Dimitris Papaioannou è probabilmente il maggior genio oggi della scena europea. Con la sua strumentazione da arte povera, con i suoi oggetti e materiali elementari, che paiono sottratti ad un cantiere, con un occhio, suadente e rapace, in grado di agguantare i linguaggi più diversi dell’arte contemporanea, crea le sue perfomance tanto esteriormente povere quanto mirabolanti, impregnate di un retaggio arcaico ma con uno sguardo alla fantascienza. Tutto questo grazie a performer straordinari quanto all’apparenza anonimi, in questo caso tutti in abito scuro, spiegazzato e segnato di impronte gessose sulle spalle. Anche lui, che come il mago di ogni favola si muove, dirige, sposta i cavi, porge il microfono (ai rumori si intende, non ci sono parole), novello Kantor, ma proiettato in un futuro postatomico, che pulsa, soffre e ansima già oggi.

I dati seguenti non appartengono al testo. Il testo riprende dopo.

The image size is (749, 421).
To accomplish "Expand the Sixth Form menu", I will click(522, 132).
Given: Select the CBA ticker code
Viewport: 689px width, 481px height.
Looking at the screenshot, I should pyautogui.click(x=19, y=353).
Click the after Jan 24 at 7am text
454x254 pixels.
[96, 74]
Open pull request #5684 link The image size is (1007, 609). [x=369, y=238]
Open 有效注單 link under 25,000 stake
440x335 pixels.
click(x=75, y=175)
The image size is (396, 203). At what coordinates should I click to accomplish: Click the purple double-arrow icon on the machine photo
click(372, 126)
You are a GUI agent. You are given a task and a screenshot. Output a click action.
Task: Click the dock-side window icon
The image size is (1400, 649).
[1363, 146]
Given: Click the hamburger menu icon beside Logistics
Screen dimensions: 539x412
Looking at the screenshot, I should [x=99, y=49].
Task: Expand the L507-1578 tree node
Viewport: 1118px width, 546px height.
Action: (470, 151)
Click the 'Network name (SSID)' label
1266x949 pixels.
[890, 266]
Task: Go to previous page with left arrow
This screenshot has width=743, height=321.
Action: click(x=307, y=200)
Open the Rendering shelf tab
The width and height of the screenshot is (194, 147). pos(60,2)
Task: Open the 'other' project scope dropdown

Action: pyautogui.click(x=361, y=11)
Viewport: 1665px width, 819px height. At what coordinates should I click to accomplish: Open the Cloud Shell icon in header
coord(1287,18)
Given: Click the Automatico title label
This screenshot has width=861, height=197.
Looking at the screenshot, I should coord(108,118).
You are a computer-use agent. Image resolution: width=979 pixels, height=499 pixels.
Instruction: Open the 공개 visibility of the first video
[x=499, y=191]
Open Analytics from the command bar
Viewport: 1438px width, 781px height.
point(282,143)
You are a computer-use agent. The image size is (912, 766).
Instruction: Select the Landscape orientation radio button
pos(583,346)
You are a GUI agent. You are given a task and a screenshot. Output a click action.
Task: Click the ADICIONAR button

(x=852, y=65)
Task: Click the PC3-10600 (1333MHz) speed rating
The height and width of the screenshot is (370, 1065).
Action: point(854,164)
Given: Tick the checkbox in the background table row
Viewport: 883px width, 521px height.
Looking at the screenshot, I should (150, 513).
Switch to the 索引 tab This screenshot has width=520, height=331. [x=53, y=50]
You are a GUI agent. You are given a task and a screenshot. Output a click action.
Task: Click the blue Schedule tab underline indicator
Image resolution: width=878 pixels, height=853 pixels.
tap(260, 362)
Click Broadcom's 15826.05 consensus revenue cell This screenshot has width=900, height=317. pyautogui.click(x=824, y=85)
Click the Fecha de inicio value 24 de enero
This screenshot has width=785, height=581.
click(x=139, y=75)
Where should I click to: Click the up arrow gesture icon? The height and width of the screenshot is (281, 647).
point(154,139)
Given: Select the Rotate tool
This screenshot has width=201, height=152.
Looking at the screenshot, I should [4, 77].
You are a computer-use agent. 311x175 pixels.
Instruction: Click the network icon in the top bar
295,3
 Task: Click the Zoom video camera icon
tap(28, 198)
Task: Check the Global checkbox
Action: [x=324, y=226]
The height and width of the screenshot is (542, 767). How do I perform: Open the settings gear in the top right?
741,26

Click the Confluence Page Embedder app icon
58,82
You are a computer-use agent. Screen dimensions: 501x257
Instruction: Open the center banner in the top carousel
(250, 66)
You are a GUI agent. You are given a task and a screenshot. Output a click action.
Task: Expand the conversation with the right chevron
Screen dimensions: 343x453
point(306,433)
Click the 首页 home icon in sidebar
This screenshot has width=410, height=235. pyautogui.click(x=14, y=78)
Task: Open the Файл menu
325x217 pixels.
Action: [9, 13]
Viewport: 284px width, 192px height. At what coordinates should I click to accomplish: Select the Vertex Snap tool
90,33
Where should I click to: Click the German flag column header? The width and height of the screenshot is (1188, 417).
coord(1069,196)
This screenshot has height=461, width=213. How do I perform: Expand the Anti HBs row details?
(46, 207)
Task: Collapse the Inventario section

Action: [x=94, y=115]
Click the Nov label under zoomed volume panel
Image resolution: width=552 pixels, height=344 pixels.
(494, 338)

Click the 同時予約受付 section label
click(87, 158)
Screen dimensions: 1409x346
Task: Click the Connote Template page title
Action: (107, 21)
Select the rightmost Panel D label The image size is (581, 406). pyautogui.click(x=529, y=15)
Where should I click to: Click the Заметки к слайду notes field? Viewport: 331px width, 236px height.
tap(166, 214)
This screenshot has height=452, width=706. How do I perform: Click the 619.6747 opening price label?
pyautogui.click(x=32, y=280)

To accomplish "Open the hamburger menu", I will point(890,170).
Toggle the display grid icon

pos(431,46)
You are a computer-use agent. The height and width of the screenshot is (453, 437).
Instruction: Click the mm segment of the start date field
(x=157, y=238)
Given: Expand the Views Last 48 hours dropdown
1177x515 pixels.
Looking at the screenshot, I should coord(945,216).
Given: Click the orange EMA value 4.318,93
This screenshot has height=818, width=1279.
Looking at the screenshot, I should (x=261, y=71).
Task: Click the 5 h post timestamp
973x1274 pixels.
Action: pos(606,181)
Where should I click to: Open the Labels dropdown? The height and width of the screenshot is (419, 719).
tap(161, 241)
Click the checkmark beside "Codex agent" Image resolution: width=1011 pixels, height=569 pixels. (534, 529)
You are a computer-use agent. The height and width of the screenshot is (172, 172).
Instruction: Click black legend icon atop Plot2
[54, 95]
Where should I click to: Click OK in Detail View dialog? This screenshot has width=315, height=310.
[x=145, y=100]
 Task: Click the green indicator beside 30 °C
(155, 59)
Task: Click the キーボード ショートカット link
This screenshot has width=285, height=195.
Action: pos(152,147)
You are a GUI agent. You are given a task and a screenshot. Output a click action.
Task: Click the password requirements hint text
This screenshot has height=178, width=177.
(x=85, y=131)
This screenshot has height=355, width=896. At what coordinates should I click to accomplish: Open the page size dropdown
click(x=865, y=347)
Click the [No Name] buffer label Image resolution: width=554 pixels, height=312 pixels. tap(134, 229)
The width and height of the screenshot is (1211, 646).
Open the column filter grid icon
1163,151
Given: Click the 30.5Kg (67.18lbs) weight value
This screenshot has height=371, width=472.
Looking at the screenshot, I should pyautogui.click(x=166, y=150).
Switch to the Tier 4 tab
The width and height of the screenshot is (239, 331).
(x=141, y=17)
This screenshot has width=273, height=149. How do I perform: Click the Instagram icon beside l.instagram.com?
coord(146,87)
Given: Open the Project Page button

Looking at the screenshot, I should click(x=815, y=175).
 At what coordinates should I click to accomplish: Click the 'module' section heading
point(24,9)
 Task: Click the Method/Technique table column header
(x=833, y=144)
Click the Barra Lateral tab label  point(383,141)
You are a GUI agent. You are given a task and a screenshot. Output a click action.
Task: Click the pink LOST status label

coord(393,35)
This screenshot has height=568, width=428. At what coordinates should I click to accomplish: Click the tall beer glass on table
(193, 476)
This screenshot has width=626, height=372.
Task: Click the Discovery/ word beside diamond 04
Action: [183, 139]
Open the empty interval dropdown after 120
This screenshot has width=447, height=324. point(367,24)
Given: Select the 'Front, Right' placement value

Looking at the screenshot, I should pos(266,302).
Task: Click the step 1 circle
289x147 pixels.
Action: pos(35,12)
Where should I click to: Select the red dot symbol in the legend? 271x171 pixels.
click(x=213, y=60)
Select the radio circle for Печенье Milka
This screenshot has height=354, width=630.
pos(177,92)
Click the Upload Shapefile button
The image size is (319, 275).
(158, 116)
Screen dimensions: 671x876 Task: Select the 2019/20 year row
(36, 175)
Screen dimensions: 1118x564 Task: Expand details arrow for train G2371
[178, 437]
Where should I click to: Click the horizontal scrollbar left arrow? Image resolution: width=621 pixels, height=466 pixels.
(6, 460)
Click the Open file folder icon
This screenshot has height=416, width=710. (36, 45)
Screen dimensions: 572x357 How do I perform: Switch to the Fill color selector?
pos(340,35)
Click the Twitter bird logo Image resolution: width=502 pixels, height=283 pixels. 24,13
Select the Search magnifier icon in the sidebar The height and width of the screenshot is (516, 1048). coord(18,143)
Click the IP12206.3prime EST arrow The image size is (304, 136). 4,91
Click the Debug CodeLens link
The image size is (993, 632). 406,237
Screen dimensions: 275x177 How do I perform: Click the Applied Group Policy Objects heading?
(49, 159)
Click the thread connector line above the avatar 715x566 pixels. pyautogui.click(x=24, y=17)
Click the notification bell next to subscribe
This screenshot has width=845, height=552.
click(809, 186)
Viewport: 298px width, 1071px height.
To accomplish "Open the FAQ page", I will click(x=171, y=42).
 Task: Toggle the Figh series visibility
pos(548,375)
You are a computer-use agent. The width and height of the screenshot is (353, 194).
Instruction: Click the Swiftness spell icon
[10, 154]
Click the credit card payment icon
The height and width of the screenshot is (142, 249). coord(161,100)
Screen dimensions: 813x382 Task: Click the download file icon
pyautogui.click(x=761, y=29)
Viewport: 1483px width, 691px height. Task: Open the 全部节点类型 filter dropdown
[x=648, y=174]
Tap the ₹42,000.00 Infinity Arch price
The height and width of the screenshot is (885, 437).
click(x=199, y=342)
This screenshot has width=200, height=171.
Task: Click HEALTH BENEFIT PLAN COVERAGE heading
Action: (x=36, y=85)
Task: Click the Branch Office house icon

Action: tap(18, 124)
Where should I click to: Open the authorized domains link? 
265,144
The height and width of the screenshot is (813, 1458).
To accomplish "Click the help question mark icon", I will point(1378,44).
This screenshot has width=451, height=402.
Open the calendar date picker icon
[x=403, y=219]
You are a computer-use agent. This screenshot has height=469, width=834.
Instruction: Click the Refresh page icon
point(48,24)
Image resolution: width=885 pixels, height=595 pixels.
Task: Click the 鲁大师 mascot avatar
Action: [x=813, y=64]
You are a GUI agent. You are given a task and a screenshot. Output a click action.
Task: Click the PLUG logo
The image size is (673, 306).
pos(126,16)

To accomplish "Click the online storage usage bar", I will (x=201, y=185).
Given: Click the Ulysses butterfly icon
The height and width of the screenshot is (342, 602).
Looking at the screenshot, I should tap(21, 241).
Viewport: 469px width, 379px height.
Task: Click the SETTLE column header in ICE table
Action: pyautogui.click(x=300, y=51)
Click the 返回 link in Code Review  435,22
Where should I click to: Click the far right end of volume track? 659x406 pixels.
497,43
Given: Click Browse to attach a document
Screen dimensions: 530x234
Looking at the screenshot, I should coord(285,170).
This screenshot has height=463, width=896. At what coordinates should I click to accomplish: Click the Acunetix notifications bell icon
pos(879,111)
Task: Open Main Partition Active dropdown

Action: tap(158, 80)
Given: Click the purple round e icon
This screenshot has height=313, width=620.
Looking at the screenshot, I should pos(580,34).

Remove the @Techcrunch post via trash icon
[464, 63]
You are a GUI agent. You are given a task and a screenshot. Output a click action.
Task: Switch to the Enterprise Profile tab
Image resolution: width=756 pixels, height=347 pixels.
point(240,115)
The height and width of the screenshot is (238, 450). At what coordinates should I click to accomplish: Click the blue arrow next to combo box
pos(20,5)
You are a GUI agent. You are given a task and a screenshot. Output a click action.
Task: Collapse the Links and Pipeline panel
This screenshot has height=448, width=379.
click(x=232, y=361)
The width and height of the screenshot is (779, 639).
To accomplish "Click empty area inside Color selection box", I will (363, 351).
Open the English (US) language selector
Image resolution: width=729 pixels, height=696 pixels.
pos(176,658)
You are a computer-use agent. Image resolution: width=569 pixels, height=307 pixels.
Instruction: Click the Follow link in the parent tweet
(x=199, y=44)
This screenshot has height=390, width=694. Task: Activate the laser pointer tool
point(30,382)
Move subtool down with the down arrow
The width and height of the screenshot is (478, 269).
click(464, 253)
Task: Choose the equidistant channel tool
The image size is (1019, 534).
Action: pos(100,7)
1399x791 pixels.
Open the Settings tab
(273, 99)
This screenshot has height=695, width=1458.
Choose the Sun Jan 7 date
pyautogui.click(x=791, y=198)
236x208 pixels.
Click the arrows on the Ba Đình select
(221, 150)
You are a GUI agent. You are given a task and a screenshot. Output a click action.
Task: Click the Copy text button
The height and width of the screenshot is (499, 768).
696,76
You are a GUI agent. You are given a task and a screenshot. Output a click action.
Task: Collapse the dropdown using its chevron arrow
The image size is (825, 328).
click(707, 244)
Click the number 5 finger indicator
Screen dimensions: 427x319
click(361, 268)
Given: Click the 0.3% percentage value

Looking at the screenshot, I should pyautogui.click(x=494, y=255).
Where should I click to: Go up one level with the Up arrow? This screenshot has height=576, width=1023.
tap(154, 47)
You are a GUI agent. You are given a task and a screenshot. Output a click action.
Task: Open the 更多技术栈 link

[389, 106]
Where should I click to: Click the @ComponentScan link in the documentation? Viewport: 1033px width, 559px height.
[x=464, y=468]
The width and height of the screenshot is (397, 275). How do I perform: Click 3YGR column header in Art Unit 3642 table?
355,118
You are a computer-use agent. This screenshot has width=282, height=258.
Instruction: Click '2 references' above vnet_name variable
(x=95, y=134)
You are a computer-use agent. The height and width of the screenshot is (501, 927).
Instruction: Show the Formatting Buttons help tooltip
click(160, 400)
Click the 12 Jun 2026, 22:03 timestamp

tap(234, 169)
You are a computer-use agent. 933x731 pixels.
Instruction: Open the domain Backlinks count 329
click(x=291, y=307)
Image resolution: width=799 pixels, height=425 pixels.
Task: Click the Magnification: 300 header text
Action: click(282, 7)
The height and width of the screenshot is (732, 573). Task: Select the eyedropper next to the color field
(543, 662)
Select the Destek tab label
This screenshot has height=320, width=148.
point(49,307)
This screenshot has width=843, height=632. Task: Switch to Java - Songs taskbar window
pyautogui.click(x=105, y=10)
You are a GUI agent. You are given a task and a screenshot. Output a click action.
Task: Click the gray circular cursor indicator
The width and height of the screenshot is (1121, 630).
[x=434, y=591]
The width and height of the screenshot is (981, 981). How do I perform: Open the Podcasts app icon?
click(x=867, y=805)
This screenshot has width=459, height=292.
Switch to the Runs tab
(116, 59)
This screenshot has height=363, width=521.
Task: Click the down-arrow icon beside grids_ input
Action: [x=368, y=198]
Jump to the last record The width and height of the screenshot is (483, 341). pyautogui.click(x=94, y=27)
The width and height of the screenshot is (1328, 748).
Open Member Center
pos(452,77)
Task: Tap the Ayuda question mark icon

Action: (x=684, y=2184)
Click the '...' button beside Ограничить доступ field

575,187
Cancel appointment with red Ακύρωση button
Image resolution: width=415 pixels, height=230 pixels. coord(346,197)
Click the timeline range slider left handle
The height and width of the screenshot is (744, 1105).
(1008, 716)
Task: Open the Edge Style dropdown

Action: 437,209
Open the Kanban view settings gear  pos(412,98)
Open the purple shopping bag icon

ACCADE nella performance realizzata a Reggio Emilia per il Festival aperto, nell’antica fabbrica di vestiti Max Mara, oggi divenuta sede espositiva di una stupefacente raccolta d’opere d’arte davvero eloquente, in particolare degli ultimi 50 anni, la collezione Maramotti. Il cui ambiente centrale, che ospita lo spettacolo, cita a sua volta per l’occasione un altro grande occhio della contemporaneità, quel Christo noto per aver impacchettato grattacieli così come le Mura Aureliane a porta Pinciana, evocato qui dal cellophane opaco che avvolge, e cela protettivamente, le opere di quel piano di esposizione.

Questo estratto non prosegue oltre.